Setting up replication
You can enable PD Async Replication on your existing PD disks with just 2 calls in the API, gcloud, or Google Cloud console. First, create a new blank disk in the secondary region with a reference to the primary disk you want to protect. Then, start replication from the primary disk with a reference to the secondary disk. From that point on, data is automatically replicated between disks, typically with an RPO of less than 1mn, depending on the change rate of the disk. This setup workflow helps to ensure that an explicit action is taken in both regions before any data is transferred. You don’t need to reconfigure your network to use PD Async Replication.

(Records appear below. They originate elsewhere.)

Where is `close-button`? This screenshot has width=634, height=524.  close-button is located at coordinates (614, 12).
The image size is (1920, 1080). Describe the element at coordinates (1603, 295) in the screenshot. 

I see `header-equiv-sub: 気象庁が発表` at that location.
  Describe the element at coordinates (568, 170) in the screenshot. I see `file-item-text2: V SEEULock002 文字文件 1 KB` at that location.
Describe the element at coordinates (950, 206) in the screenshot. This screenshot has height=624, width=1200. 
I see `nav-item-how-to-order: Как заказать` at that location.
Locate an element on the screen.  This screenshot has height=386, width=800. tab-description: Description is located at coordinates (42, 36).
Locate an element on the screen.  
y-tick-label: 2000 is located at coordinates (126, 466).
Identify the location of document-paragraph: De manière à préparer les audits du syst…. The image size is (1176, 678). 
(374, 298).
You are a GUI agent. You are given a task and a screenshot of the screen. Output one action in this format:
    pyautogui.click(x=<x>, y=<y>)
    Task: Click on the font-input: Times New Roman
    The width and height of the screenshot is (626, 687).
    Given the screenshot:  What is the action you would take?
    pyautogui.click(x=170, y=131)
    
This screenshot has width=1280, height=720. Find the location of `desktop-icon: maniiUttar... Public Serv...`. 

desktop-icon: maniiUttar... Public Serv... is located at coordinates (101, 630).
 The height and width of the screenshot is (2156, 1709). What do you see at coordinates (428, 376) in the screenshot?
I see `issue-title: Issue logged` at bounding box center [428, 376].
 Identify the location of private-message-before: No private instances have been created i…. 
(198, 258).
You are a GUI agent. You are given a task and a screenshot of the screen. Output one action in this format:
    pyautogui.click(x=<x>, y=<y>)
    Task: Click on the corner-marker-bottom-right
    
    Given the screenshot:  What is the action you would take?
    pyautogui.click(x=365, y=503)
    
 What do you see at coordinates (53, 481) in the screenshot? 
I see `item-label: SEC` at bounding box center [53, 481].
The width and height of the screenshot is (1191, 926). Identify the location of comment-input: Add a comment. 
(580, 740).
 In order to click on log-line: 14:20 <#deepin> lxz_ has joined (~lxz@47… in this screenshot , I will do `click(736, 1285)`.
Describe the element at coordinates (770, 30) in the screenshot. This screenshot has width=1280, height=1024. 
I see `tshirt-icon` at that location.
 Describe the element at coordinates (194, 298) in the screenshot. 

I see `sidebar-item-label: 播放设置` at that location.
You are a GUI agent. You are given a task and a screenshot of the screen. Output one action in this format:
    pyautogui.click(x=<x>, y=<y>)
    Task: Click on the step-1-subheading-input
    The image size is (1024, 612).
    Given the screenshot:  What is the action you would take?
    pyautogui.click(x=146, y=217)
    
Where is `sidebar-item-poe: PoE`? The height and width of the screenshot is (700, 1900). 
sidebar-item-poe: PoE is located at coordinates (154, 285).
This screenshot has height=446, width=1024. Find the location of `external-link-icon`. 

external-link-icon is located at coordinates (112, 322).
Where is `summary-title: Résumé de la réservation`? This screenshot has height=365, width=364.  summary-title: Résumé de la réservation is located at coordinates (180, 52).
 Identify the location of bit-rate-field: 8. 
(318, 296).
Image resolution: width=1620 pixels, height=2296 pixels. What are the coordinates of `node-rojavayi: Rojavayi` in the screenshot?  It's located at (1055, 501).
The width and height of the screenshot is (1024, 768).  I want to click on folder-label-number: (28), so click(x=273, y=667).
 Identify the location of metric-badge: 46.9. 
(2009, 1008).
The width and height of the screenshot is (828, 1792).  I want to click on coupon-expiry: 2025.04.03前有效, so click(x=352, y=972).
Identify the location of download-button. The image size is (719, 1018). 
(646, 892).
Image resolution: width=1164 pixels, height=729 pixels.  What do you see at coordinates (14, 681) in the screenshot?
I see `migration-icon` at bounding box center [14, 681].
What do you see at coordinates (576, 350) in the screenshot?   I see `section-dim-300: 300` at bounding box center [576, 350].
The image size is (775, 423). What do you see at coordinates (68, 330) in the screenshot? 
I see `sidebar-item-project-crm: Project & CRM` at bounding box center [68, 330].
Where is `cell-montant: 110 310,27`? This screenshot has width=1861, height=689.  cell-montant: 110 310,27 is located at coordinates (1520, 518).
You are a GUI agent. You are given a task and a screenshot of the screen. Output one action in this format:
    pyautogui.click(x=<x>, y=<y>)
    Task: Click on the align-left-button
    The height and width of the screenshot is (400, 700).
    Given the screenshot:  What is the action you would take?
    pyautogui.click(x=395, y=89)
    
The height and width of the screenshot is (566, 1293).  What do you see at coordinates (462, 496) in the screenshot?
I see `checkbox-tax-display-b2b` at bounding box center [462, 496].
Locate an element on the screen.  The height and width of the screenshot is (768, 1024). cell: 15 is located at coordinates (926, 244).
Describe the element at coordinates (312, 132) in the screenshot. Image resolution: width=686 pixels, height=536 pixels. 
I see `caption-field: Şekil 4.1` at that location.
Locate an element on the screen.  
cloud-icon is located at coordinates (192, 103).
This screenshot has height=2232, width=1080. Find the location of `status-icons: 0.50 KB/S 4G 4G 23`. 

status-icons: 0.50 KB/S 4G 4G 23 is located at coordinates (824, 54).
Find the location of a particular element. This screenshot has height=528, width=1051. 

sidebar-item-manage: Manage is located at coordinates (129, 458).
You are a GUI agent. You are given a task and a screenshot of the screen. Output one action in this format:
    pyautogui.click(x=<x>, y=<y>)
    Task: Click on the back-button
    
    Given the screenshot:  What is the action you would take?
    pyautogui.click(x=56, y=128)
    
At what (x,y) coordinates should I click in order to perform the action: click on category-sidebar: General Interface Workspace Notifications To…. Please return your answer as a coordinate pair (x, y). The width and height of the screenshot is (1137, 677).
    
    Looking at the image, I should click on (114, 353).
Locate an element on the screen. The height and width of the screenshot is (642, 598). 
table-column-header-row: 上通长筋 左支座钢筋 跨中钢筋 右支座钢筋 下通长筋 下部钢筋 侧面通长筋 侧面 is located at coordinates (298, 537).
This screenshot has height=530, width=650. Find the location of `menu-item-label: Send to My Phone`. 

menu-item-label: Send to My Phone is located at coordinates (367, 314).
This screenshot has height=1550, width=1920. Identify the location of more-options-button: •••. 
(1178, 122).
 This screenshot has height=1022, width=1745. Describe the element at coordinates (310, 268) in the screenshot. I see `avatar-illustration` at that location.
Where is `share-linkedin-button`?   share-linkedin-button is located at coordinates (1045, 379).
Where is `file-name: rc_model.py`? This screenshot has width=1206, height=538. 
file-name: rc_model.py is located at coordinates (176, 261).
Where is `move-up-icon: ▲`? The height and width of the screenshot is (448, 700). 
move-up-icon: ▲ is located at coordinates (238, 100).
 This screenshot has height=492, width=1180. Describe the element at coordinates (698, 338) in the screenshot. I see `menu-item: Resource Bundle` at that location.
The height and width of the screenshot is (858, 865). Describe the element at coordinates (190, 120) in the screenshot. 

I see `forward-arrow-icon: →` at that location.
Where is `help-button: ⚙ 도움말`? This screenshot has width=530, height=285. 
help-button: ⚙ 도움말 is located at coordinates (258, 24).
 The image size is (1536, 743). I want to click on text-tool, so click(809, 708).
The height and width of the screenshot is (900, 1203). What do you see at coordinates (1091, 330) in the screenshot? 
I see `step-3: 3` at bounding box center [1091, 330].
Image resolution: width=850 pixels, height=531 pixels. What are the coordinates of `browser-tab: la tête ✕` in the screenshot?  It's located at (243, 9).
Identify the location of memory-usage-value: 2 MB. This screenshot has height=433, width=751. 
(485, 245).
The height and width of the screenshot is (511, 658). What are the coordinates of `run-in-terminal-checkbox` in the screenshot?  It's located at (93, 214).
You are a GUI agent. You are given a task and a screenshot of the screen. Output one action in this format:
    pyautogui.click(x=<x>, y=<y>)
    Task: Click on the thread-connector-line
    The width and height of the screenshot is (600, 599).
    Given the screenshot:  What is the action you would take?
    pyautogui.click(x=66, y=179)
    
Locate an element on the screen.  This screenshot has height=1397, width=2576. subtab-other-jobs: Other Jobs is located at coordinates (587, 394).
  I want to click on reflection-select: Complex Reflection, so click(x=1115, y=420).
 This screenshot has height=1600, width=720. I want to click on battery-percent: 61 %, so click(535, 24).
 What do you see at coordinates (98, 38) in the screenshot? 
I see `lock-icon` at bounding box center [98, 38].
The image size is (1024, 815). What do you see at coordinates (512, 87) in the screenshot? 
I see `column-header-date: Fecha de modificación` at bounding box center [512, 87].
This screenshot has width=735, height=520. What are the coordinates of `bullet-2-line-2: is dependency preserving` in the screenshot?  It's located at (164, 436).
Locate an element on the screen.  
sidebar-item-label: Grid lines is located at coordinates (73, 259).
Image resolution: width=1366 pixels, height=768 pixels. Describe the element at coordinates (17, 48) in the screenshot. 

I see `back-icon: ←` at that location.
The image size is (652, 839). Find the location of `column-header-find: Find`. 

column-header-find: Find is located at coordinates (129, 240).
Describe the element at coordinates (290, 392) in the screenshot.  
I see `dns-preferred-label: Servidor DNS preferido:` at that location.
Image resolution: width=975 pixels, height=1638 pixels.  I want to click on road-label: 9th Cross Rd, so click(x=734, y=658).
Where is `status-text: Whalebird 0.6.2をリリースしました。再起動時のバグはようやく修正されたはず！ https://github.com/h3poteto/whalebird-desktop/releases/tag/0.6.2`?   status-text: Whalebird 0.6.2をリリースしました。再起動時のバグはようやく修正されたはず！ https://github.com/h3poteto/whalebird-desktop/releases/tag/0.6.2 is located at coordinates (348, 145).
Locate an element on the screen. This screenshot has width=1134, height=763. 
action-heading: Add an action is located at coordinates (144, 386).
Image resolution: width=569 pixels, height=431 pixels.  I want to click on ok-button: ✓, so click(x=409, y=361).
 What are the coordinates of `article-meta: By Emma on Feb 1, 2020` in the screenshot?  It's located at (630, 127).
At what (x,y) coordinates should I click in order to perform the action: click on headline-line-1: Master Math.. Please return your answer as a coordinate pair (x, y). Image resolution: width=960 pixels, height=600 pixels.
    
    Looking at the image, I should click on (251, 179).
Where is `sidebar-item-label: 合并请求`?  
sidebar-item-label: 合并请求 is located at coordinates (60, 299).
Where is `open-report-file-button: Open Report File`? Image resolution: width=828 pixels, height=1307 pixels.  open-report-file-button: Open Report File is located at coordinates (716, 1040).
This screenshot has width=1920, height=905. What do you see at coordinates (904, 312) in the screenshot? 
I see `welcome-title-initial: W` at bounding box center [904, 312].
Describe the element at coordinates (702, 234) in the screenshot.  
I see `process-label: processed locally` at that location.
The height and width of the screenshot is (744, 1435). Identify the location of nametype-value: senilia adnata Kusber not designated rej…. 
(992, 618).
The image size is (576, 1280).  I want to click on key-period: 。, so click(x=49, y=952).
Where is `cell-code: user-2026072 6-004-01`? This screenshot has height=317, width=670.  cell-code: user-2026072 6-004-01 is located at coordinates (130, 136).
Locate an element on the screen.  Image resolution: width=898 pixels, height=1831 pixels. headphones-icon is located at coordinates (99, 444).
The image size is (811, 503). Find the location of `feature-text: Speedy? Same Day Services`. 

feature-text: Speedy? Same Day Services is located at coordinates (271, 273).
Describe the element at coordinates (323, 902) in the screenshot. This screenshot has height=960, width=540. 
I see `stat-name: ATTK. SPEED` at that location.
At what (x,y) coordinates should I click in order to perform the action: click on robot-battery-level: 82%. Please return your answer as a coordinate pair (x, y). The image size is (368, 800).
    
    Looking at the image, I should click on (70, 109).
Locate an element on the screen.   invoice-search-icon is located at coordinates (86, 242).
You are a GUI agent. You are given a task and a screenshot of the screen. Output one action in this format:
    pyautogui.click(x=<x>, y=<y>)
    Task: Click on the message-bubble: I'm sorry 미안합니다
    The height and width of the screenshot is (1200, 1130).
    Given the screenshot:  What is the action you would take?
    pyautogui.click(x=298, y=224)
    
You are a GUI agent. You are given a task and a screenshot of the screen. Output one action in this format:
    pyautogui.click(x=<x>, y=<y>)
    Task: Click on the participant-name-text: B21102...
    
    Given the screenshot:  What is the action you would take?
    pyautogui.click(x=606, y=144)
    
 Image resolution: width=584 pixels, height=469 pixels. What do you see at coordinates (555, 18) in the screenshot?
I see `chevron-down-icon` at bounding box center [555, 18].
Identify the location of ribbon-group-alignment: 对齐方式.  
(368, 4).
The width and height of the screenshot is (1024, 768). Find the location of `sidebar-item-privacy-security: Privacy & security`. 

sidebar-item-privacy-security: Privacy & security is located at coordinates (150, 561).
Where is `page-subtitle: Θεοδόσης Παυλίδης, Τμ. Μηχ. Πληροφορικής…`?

Google Cloud 1 Asynchronous Replication

Once PD Async Replication is running, you can observe the time since last replication and the network bytes sent in Cloud Monitoring. It is up to the operations teams responsible for a workload to decide when a disaster has occurred in the primary region and when to initiate a failover. To begin the failover, stop replication between disks and attach the secondary disk to a VM in the secondary region; you can accomplish this within minutes. To restore the workload back to the primary region after a previous failover to the secondary region, create a new replication pair back to the primary region so that the workload can failback. By replicating data between data centers in different regions, you create resilient data replicas that safeguard against localized disruptions caused by natural disasters or other localized events.

Google Cloud 2 Asynchronous Replication.max 600x600

Use consistency groups for complex stateful workloads
In cases where workloads have distributed, dependent data across disks and VM instances, consistency groups allow for coordinated management of dependent data. With consistency groups, PD Async Replication enables simultaneous and atomic data replication by automatically synchronizing the replication period across all disks in the group. This helps to ensure that data is consistent between primary and secondary disks, for successful workload recovery in the event of a disaster.

Testing DR
To help ensure that recovery procedures will work in a real disaster, we recommend running tests periodically in the secondary region. You can do this without disrupting or disconnecting PD Async Replication by bulk-cloning the secondary disks with a consistency group applied, even while they are receiving new data.

Deploy for HA and DR
Regional Persistent Disk (Regional PD) and PD Async Replication are designed to be used together for workloads that require both HA and DR. You can configure a Regional PD to be the primary or secondary async disk, which can work in combination with a zonal disk in the primary or secondary region. In a scenario where an outage occurs in just one zone in the primary region where Regional PD is configured, the disk will continue to replicate from the remaining healthy zone to the secondary region. Note that PD Async Replication is set up between 2 distinct disks, while each Regional PD is a single disk that stores data in 2 zones and is attachable in 2 zones.

Improve your HA and DR posture
By leveraging PD Async Replication and consistency groups, businesses gain robust data protection and recovery capabilities. This approach helps you safeguard critical data vs. disasters, minimize downtime, provide data consistency, and enhance fault tolerance. With the power of asynchronous replication and consistency groups, you can help build a resilient platform that provides continuous access to data even in the face of unforeseen disruptions.

You can access PD Async Replication through the console, Compute Engine API, gcloud tool, Terraform, and Cloud Monitoring.